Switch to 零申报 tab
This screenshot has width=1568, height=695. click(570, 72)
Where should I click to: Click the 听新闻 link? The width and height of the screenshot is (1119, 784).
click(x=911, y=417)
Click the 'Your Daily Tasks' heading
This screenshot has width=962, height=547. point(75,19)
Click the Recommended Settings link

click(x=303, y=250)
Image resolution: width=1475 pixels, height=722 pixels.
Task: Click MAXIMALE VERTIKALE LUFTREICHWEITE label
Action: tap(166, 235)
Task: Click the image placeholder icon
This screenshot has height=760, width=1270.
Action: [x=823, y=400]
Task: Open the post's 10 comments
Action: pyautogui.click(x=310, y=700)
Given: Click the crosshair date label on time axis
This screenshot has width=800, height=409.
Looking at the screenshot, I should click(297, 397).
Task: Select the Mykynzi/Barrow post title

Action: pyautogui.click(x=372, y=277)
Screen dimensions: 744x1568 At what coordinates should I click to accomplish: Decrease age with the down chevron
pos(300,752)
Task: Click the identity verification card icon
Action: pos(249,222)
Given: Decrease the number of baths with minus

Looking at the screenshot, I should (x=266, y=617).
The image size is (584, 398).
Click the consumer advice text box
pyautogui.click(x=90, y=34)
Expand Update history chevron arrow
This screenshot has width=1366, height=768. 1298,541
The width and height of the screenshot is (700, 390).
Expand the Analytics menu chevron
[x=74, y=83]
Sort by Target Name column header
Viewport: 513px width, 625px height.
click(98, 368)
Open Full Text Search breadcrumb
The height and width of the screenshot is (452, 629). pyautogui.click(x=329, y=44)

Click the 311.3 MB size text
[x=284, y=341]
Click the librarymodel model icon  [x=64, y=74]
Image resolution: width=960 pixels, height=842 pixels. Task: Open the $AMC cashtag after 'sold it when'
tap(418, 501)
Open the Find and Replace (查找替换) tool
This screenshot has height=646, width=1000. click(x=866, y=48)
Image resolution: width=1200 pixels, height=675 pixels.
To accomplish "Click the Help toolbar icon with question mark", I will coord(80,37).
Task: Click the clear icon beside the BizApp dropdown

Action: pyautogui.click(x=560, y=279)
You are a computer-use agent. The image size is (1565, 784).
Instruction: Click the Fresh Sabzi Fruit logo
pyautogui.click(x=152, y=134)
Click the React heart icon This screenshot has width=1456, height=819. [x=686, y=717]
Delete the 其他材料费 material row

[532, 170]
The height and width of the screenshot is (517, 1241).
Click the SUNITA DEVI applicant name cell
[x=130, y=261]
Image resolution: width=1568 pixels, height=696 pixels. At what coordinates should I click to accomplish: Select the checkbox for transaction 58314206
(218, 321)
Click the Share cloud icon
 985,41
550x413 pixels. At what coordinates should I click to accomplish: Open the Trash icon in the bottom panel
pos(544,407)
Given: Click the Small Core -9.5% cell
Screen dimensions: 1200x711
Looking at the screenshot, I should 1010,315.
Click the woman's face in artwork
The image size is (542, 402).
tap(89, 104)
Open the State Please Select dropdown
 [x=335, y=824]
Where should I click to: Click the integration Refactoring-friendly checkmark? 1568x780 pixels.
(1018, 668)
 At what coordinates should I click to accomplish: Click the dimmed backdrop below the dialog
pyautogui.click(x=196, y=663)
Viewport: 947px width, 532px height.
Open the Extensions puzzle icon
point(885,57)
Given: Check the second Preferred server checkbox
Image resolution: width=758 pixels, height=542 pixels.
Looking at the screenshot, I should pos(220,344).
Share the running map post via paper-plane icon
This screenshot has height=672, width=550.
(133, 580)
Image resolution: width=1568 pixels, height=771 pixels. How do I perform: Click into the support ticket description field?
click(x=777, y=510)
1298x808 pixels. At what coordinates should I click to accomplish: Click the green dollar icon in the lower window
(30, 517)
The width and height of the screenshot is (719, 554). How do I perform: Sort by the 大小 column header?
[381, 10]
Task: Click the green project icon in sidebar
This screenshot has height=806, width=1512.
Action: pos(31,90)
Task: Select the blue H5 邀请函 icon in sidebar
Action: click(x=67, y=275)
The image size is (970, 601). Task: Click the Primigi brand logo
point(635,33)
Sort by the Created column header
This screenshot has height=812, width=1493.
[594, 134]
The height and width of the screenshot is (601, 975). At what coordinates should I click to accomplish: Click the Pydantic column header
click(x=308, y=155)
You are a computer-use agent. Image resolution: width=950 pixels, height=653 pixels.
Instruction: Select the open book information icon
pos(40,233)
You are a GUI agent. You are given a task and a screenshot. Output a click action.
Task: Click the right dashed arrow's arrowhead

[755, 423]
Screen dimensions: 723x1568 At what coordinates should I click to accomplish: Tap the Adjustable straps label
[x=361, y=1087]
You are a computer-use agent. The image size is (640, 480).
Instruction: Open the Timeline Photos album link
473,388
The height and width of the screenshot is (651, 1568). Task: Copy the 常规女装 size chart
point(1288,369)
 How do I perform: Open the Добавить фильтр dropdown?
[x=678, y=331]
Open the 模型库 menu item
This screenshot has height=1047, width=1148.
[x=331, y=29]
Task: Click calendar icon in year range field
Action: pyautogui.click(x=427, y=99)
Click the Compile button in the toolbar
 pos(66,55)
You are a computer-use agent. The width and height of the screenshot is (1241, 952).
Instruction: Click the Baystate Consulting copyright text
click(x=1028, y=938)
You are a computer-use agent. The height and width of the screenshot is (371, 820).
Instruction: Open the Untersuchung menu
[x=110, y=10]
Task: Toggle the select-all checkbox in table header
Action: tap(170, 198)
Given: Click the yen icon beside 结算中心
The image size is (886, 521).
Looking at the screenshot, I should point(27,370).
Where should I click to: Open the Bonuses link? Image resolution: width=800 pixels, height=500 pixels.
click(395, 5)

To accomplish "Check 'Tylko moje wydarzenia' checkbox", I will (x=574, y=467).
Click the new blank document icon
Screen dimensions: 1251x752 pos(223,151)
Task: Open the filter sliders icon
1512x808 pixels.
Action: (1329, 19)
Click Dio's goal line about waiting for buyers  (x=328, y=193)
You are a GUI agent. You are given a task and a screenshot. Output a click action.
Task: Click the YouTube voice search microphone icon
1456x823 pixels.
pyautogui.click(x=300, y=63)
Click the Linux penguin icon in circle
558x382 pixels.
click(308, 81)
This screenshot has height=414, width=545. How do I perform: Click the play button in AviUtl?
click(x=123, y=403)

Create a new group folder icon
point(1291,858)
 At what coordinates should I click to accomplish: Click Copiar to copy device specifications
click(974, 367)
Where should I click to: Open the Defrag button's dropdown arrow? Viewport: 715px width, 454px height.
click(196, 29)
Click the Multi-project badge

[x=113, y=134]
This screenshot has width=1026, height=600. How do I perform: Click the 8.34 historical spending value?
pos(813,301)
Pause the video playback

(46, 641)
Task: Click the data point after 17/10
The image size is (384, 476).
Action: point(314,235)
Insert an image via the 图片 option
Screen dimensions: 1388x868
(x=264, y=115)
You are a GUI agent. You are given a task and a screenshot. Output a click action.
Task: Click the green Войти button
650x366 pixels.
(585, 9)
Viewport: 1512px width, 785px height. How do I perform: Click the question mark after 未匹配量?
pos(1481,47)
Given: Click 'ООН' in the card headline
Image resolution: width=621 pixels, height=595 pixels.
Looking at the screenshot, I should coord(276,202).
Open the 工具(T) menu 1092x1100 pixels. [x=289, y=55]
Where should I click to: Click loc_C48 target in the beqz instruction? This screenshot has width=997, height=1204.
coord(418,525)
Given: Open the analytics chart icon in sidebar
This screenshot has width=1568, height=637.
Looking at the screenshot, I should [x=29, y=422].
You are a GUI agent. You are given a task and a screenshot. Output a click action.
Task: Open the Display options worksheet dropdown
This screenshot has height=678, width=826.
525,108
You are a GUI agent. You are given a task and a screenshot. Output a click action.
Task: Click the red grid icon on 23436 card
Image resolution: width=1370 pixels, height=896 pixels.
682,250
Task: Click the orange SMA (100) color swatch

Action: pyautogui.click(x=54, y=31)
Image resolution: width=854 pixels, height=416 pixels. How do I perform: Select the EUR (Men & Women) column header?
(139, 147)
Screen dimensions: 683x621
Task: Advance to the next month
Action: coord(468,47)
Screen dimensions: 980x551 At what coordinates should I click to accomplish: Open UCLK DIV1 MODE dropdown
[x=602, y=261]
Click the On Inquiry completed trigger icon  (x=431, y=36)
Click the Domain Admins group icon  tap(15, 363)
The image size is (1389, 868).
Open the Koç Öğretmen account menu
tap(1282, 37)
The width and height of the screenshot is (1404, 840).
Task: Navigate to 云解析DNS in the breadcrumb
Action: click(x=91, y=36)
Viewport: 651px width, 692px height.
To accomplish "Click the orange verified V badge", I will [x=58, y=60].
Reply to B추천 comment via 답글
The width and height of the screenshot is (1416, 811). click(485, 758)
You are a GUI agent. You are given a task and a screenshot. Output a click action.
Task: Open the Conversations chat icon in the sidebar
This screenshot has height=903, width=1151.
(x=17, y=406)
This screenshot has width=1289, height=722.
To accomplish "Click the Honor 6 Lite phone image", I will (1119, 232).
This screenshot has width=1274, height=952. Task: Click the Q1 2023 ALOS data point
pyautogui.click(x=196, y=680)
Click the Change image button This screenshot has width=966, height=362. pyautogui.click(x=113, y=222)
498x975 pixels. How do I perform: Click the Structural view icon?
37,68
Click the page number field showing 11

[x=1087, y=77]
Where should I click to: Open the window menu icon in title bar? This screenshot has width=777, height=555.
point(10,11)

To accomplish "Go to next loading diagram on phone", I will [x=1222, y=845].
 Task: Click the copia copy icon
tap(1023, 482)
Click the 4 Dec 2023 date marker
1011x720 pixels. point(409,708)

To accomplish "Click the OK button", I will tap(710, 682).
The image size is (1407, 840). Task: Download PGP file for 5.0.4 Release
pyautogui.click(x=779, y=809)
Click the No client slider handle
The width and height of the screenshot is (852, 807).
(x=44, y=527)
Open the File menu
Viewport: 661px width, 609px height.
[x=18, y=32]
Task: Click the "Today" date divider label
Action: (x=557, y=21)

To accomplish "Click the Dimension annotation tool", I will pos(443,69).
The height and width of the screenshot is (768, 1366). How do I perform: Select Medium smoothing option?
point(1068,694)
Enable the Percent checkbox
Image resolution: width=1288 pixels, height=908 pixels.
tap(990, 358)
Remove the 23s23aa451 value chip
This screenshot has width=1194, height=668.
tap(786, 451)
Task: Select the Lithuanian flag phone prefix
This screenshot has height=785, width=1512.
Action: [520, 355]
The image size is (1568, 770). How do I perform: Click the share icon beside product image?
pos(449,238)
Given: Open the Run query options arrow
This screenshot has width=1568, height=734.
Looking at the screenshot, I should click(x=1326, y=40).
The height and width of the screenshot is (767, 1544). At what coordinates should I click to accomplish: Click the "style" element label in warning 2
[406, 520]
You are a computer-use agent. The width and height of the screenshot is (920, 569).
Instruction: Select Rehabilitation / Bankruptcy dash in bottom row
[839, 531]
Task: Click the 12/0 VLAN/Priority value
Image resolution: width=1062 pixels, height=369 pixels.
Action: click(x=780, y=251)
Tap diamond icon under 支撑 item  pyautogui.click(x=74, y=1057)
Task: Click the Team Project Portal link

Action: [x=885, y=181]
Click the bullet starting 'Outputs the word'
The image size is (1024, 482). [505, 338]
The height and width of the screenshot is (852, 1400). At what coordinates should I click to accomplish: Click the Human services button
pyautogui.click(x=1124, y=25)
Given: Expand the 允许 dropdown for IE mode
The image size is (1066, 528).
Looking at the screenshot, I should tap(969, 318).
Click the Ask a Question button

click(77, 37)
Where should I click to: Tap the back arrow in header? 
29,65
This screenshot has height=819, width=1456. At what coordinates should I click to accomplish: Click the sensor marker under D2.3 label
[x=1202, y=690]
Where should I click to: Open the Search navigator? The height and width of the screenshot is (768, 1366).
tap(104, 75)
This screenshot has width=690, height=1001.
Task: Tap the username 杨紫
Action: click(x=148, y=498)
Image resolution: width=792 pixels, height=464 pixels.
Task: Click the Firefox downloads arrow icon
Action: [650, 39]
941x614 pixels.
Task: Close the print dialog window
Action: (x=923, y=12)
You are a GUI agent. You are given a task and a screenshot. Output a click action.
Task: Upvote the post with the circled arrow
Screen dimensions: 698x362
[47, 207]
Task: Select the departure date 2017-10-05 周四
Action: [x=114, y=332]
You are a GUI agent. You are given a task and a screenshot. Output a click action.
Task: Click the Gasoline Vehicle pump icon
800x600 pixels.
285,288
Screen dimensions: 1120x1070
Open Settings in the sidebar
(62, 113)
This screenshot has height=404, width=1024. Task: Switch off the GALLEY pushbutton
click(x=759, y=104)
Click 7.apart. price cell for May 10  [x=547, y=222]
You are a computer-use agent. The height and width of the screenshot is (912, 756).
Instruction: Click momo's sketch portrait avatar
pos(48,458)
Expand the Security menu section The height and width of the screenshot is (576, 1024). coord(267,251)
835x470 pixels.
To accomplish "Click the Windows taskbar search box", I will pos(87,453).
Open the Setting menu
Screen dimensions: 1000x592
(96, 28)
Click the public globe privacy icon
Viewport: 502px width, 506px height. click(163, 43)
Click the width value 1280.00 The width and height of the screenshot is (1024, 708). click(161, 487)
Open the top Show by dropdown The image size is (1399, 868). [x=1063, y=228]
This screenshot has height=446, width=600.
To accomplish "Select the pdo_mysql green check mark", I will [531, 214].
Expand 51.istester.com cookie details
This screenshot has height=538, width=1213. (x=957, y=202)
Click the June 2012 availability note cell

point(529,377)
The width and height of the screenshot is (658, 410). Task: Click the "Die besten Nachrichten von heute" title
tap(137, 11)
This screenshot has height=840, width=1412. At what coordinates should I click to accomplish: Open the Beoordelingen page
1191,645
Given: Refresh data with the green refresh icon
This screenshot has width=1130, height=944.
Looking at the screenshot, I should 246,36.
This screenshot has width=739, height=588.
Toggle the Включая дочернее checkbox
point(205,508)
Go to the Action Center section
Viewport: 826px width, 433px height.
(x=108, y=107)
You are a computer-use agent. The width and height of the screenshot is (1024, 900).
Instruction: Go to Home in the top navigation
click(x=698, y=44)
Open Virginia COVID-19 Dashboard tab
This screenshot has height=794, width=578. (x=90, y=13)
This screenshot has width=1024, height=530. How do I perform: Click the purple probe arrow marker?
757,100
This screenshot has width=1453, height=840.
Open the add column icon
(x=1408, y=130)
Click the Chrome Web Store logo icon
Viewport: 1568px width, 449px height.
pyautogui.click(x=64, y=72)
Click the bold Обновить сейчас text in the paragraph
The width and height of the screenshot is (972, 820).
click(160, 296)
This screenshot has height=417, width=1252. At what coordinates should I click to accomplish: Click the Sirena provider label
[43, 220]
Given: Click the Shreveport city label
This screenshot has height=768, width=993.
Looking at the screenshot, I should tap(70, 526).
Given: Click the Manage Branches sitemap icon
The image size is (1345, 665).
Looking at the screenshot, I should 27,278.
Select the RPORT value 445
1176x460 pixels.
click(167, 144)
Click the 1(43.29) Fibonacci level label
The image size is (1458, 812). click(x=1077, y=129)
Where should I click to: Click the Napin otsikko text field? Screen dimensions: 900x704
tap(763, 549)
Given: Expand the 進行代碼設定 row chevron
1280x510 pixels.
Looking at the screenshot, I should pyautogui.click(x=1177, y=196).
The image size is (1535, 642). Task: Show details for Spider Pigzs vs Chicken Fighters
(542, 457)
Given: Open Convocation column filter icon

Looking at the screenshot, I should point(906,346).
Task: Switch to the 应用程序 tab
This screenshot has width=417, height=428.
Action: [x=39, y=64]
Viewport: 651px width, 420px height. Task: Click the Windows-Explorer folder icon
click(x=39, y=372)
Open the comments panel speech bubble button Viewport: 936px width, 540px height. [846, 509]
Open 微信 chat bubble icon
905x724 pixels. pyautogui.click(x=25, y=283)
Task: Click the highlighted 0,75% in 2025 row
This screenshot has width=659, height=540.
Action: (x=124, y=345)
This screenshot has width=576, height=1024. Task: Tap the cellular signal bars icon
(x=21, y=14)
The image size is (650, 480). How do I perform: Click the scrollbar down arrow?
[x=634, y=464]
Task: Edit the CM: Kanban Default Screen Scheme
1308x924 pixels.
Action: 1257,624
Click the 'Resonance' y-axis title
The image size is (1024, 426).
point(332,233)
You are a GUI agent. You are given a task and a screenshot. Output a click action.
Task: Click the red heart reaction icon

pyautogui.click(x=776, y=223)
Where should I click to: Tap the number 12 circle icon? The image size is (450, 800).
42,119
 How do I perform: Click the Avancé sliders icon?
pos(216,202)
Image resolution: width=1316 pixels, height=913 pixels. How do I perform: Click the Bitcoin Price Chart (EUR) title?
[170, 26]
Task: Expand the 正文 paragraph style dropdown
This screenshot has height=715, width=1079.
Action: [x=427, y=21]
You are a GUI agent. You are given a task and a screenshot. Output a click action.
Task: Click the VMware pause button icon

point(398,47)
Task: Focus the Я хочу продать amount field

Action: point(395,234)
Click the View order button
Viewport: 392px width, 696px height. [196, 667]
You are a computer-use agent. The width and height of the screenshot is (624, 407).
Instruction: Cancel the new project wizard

——

▸ CHALLENGE:
Output the rows from the line with "Open the State Please Select dropdown" through the line with "Action: click(x=67, y=275)" as a Markdown table with the columns Number and Line, skipping any blank lines.

▸ FINISHED EXERCISE:
| Number | Line |
|---|---|
| 1 | Open the State Please Select dropdown |
| 2 |  [x=335, y=824] |
| 3 | Where should I click to: Click the integration Refactoring-friendly checkmark? 1568x780 pixels. |
| 4 | (1018, 668) |
| 5 |  At what coordinates should I click to accomplish: Click the dimmed backdrop below the dialog |
| 6 | pyautogui.click(x=196, y=663) |
| 7 | Viewport: 947px width, 532px height. |
| 8 | Open the Extensions puzzle icon |
| 9 | point(885,57) |
| 10 | Given: Check the second Preferred server checkbox |
| 11 | Image resolution: width=758 pixels, height=542 pixels. |
| 12 | Looking at the screenshot, I should pos(220,344). |
| 13 | Share the running map post via paper-plane icon |
| 14 | This screenshot has height=672, width=550. |
| 15 | (133, 580) |
| 16 | Image resolution: width=1568 pixels, height=771 pixels. How do I perform: Click into the support ticket description field? |
| 17 | click(x=777, y=510) |
| 18 | 1298x808 pixels. At what coordinates should I click to accomplish: Click the green dollar icon in the lower window |
| 19 | (30, 517) |
| 20 | The width and height of the screenshot is (719, 554). How do I perform: Sort by the 大小 column header? |
| 21 | [381, 10] |
| 22 | Task: Click the green project icon in sidebar |
| 23 | This screenshot has height=806, width=1512. |
| 24 | Action: pos(31,90) |
| 25 | Task: Select the blue H5 邀请函 icon in sidebar |
| 26 | Action: click(x=67, y=275) |